Barret Zoph
Updated
Barret Zoph is an American computer scientist, AI researcher, and entrepreneur best known for pioneering neural architecture search (NAS) techniques using reinforcement learning and evolutionary methods during his tenure at Google Brain. Zoph's foundational work in AutoML began around 2016 at Google Brain, where he introduced methods for automating the design of neural network architectures. His seminal contributions include the use of reinforcement learning to discover high-performing architectures, which significantly advanced the field of automated machine learning by reducing the need for human expertise in model design. These techniques have influenced subsequent developments in NAS, including evolutionary approaches that further improved efficiency and performance. His research has helped shape modern approaches to automated model design and efficient training of large AI systems. After leaving Google around 2023, Zoph joined OpenAI as VP of Research (Post-Training), contributing to advancements in large language models, before co-founding Thinking Machines Lab to focus on scalable AI technologies. His work has had a lasting impact on the direction of automated model design and the scaling of contemporary AI systems.
Early life and education
Upbringing and early interests
Little is publicly known about Barret Zoph's upbringing and early interests, as available sources primarily document his professional career in artificial intelligence research rather than his personal background or formative years. Zoph has not shared detailed accounts of his childhood or early influences in interviews or profiles accessible through authoritative channels. His notability stems from his later contributions to machine learning, beginning with his work at Google Brain around 2016. Zoph is an American computer scientist, and his early exposure to computer science likely occurred during his education in the United States, though specific details on pre-college interests or family background remain undocumented in public records.
Education
Barret Zoph received a B.S. degree in computer science from the University of Southern California (USC) in 2016. During his time at USC, he developed a strong foundation in computer science and began exploring machine learning and artificial intelligence topics that would later define his research career.1,2
Career
Early research and entry into AI
Barret Zoph completed his B.S. in Computer Science at the University of Southern California (USC) in 2016, where he was affiliated with the Speech Analysis and Interpretation Laboratory (SAIL) at USC's Information Sciences Institute (ISI). His research during his undergraduate studies focused on machine learning approaches to speech processing, multimodal signal analysis, and related areas in human-centered computing, building foundations in deep learning techniques applied to audio and language data.1 Upon completing his bachelor's degree in 2016, Zoph joined Google Brain as a research scientist. This move marked his entry into mainstream AI research, shifting from specialized applications in speech and multimodal learning to pioneering work in automated model design and large-scale neural networks. His early contributions at Google Brain, beginning with neural architecture search using reinforcement learning, established him as a key figure in AutoML.3
Research roles at Google Brain
Barret Zoph joined Google Brain in 2016 as a Research Scientist, where he conducted foundational work in automated machine learning (AutoML) and neural architecture search (NAS). His early contributions focused on applying reinforcement learning to discover optimal neural network architectures, marking a significant shift from manual design to automated, controller-based methods for model discovery. This work established key paradigms in the field and influenced subsequent AutoML systems developed at Google. Over the course of his tenure, Zoph advanced to senior research positions, including roles that involved leading teams on large-scale AI projects. He played a pivotal role in the development of large-scale language models, helping advance techniques for efficient scaling, sparse activation, and model design optimization.

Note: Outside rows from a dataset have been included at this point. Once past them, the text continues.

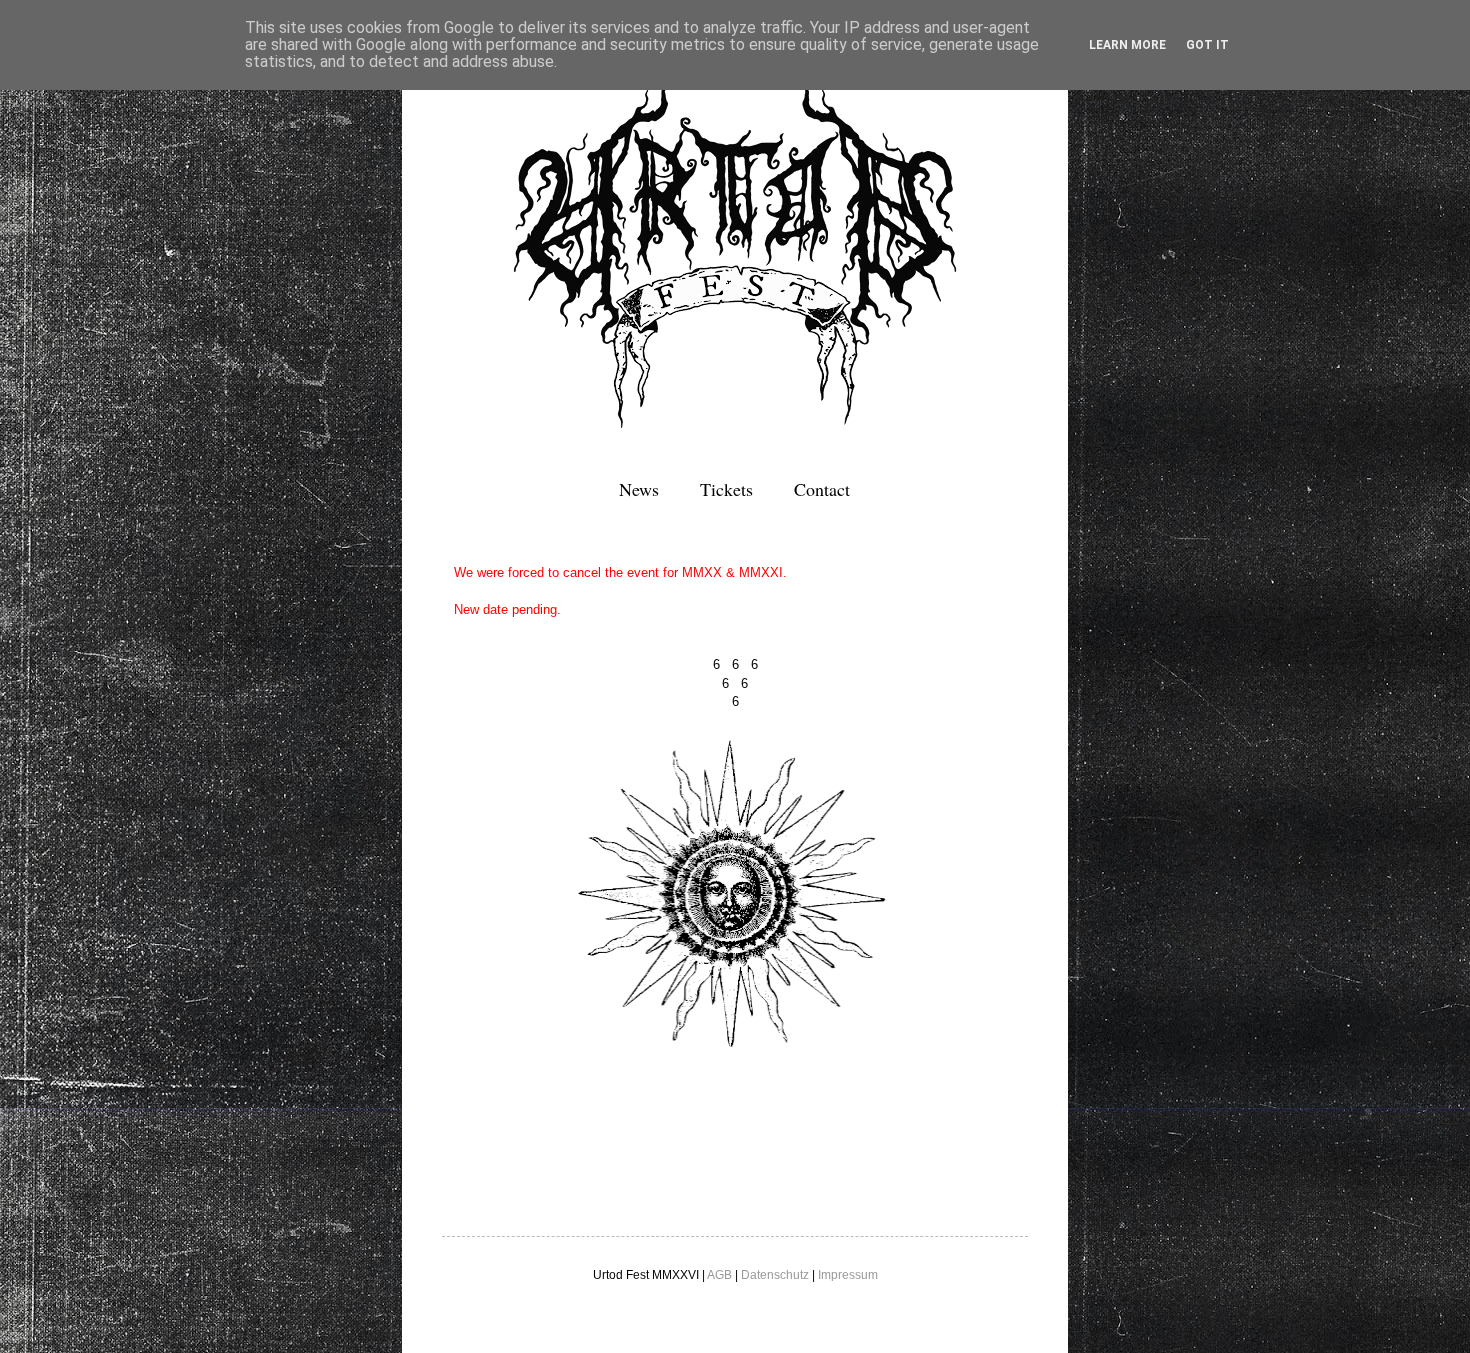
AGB (719, 1275)
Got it (1207, 45)
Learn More (1127, 45)
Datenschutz (775, 1275)
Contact (822, 489)
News (639, 489)
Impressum (848, 1275)
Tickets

His research during this period bridged AutoML techniques with the challenges of training massive transformer-based models on distributed systems. Zoph remained at Google Brain (later integrated into Google DeepMind) until around 2023, during which time his work helped shape the company's approach to efficient and automated AI model development.3,4
Leadership on major AI projects
Barret Zoph held key leadership positions in several transformative AI projects at Google Brain, where he guided research teams in advancing automated model design and large-scale language modeling. Zoph led pioneering efforts in neural architecture search (NAS), introducing the use of reinforcement learning to automate the discovery of neural network architectures. As the first author on the seminal 2016 paper that established this approach, he directed the core research demonstrating that controller models could generate high-performing architectures without human expertise. This work laid the foundation for subsequent advancements, including the development of NASNet, which achieved state-of-the-art results on ImageNet image classification and CIFAR-10 object recognition through evolved architectures.4 Zoph also played a significant leadership role in the creation of the Pathways Language Model (PaLM), one of the largest and most capable language models developed at Google. As a senior contributor to the project, he helped lead the scaling efforts that enabled training a 540-billion-parameter model on diverse tasks using the Pathways software system for efficient distributed computation. His involvement focused on architectural innovations and training strategies that produced strong performance on reasoning, translation, and commonsense benchmarks, influencing the direction of large language model research.5 Through these projects, Zoph shaped Google Brain's strategic direction in AutoML and large-scale AI systems, mentoring teams and driving the transition from hand-designed models to automated, scalable discovery methods. His leadership bridged foundational AutoML research with the engineering challenges of training massive models, contributing to the broader evolution of modern AI development practices at Google from approximately 2016 to 2023.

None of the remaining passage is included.